My Capstone project for Galvanize's Data Science Immersive course.
Objective: Finding leading factors of conversion and churn in HaikuDeck users.
For this project, I had access to HaikuDeck's Stripe (Payment Processor) and Mixpanel (User Analytics) account which gave me access to payment/subscription events and in-app events.
I fetched data from their respective APIs, stored them in DynamoDB DynamoDB. From there, I normalized the data and stored them in a Postgres database hosted on RDS.
I was able to fetch and store data on approximately 16,000 customers from stripe, and 7,500,000 events 300,000 distinct profiles from Mixpanel.
Note: Data pipeline code can be found in /src/pipeline.py
Note: API Keys are stored in environment variables not stored in this repo
For this project, I created two Gradient Boosting Classifiers, one for Conversion and another for Churn. Datasets were created from SQL queries on the data collected, fit to the classifiers and tuned with a GridSearch using 3 fold cross validation.
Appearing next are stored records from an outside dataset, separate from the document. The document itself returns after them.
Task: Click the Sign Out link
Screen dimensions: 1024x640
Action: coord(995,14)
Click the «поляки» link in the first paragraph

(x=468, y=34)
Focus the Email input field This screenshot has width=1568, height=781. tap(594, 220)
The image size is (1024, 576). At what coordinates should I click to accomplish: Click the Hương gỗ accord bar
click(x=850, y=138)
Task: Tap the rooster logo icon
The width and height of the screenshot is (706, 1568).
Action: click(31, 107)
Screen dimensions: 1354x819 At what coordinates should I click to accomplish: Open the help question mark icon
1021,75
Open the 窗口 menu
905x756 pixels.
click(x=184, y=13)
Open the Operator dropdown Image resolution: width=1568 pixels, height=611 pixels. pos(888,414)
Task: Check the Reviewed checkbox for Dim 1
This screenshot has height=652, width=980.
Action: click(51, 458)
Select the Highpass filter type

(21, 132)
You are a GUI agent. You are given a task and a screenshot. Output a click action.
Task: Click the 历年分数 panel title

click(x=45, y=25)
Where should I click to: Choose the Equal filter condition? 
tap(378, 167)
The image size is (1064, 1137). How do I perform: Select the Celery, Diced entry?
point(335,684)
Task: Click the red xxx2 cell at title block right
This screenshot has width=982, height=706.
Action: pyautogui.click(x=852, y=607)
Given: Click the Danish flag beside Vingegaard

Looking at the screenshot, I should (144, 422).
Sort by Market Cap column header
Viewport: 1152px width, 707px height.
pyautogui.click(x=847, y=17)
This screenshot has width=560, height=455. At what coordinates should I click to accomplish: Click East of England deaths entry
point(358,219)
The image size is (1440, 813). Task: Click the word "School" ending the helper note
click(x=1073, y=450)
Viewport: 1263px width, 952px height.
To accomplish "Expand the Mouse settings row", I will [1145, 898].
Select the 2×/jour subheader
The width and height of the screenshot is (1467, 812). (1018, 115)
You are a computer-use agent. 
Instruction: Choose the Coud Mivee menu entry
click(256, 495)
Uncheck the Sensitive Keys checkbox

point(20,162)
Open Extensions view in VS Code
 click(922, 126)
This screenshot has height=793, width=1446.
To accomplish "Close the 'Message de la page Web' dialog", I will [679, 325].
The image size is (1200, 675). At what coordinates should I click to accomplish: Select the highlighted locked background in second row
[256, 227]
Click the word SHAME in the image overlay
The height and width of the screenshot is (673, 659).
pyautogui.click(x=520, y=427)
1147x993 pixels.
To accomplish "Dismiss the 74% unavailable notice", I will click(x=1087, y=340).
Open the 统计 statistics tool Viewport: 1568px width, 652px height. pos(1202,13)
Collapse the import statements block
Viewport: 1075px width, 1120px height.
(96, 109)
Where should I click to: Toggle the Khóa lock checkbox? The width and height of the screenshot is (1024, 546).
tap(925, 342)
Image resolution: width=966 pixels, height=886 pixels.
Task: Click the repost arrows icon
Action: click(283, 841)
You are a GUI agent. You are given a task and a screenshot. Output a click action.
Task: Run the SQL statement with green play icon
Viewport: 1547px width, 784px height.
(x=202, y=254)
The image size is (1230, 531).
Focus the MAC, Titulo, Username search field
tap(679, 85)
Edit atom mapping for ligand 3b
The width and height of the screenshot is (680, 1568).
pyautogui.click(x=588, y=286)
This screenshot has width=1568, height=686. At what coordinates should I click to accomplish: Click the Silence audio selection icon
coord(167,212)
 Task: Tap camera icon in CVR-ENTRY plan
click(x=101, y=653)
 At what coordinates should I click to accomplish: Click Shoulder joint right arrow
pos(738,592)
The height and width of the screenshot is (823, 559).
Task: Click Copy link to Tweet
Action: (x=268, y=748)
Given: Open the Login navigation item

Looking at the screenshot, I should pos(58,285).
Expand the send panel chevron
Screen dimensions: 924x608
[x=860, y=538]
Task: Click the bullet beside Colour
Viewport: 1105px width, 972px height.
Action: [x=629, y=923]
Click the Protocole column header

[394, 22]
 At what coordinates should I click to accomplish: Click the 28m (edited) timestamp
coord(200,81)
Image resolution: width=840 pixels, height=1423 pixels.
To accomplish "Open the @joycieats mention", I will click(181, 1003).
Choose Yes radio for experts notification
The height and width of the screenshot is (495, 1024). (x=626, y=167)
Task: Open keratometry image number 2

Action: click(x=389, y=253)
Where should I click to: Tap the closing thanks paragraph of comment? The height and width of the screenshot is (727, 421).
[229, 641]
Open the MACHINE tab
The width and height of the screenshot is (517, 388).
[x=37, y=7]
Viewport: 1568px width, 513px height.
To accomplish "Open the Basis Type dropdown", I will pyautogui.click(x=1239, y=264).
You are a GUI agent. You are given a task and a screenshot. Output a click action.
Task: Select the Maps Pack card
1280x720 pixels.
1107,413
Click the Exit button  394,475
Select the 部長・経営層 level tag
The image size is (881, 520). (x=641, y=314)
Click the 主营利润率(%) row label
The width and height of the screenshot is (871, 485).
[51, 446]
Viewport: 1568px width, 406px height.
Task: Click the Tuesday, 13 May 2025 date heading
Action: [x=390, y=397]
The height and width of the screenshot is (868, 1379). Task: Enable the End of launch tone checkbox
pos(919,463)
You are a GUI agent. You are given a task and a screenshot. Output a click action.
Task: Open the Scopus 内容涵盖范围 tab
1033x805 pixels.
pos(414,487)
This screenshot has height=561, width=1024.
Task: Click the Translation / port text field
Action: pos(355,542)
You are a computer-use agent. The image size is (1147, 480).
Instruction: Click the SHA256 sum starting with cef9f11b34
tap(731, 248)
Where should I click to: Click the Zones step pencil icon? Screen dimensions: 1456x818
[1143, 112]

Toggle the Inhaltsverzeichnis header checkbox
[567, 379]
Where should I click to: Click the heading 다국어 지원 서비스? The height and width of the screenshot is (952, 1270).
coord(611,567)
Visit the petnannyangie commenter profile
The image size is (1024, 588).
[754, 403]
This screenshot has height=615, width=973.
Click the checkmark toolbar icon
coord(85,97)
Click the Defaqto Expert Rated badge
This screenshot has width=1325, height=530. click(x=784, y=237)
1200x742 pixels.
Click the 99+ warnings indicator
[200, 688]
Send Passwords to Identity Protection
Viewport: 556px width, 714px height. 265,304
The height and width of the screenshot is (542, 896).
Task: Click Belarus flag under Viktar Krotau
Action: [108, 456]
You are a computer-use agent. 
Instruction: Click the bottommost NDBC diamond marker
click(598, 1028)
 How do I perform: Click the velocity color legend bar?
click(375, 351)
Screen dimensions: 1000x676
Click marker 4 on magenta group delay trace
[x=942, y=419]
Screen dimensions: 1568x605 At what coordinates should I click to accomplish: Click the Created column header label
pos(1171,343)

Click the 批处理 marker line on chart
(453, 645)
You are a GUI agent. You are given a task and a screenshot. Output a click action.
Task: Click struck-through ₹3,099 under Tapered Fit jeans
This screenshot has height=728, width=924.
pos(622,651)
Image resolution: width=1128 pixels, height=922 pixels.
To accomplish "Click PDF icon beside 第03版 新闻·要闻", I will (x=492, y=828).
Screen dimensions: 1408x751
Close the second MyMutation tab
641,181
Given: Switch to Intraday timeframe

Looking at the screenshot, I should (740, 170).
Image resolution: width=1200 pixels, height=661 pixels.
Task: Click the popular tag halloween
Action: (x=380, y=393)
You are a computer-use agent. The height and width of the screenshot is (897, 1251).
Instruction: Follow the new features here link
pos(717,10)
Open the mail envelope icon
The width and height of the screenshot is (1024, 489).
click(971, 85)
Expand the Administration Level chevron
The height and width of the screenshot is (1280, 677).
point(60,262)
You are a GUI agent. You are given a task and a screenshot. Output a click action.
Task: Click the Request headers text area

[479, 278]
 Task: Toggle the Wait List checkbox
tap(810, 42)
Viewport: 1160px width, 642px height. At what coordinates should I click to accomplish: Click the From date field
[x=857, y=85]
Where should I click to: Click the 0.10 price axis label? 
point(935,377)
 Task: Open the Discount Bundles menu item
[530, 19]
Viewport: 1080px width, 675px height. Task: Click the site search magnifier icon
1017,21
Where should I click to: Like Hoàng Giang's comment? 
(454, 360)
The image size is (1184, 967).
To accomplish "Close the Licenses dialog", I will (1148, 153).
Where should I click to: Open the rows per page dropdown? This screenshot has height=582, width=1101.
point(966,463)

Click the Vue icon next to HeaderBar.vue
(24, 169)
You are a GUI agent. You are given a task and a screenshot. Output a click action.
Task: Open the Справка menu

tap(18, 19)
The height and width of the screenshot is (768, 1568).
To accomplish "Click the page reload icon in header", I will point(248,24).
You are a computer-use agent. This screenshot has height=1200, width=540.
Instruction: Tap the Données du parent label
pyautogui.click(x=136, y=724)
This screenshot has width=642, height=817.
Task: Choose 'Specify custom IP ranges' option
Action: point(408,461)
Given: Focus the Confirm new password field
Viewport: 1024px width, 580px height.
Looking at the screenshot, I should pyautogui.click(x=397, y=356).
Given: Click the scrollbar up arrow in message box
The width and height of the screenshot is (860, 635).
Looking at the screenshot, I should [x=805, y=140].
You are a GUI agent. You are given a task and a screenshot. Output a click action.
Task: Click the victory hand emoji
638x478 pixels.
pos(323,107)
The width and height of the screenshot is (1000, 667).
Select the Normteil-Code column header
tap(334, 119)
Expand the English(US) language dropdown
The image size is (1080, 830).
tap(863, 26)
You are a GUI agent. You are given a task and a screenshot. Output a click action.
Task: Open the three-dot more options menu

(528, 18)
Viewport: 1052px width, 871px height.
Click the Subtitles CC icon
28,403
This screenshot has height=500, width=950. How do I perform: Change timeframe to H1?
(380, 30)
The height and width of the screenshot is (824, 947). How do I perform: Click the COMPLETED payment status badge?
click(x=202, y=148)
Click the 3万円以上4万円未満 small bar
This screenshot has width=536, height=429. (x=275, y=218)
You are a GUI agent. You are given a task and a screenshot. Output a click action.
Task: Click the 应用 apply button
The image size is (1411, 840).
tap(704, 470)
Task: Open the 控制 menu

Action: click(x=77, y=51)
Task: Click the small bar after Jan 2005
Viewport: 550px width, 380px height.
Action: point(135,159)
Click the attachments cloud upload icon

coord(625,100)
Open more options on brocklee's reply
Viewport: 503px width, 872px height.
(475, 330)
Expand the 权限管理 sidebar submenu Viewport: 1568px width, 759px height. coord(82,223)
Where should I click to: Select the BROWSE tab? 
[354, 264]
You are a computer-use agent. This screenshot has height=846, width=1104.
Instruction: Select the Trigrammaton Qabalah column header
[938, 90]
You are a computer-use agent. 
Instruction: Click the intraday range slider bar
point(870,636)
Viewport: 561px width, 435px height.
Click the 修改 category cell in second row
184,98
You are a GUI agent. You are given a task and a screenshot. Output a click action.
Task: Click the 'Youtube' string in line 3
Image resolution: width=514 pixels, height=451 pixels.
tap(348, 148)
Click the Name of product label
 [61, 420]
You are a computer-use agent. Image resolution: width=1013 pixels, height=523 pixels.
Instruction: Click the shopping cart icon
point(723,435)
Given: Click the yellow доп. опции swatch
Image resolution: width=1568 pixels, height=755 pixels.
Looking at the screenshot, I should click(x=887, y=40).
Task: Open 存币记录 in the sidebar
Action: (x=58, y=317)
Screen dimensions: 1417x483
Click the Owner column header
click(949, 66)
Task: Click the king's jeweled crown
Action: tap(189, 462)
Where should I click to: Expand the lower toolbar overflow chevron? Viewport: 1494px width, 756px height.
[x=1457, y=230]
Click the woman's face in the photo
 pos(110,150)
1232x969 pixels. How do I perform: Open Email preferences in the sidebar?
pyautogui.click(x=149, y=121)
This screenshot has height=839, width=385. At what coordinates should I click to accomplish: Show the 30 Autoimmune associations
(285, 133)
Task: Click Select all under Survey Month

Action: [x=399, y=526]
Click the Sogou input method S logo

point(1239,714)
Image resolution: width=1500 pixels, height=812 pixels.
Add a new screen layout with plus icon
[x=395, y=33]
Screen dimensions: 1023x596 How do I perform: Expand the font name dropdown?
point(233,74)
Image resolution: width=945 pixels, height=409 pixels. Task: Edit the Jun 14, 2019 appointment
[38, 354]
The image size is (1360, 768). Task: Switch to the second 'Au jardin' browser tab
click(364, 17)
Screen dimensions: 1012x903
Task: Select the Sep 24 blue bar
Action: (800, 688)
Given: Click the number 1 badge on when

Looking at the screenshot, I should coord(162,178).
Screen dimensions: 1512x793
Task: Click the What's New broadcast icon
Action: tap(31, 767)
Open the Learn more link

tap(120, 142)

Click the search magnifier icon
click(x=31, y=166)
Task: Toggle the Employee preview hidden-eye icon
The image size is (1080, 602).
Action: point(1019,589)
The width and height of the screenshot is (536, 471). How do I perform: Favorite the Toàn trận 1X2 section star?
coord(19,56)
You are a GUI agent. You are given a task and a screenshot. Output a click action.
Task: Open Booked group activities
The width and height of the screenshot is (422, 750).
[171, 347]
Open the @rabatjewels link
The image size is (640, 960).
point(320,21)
Data for fitting the models was pulled using SQL queries on stored data, aggregating the counts of different types of events. To tune my model, I used a compute optimized EC2 to do a parellelized grid search over key hyper parameters.
Note: Models and data queries are found in the /src/modeling
folder
Evaluation of this model can be found in the Scoring Notebook. In which I scored my models, created ROC curves, extracted features importances, and made partial dependency plots for each model.
At this point, given feature importances I was able to determine the most important features that have lead to conversion/churn
For deployment, I created a dashboard that displays predictions for current users generated by the current model.
I built this using Flask and React JS to query predictions that were previously generated and stored as a seperate table in my SQL database.
To run:
- Run asset pipeline
webpack
- Run
python app/__init__.py
Visit http://127.0.0.1:5000/ view the dashboard locally.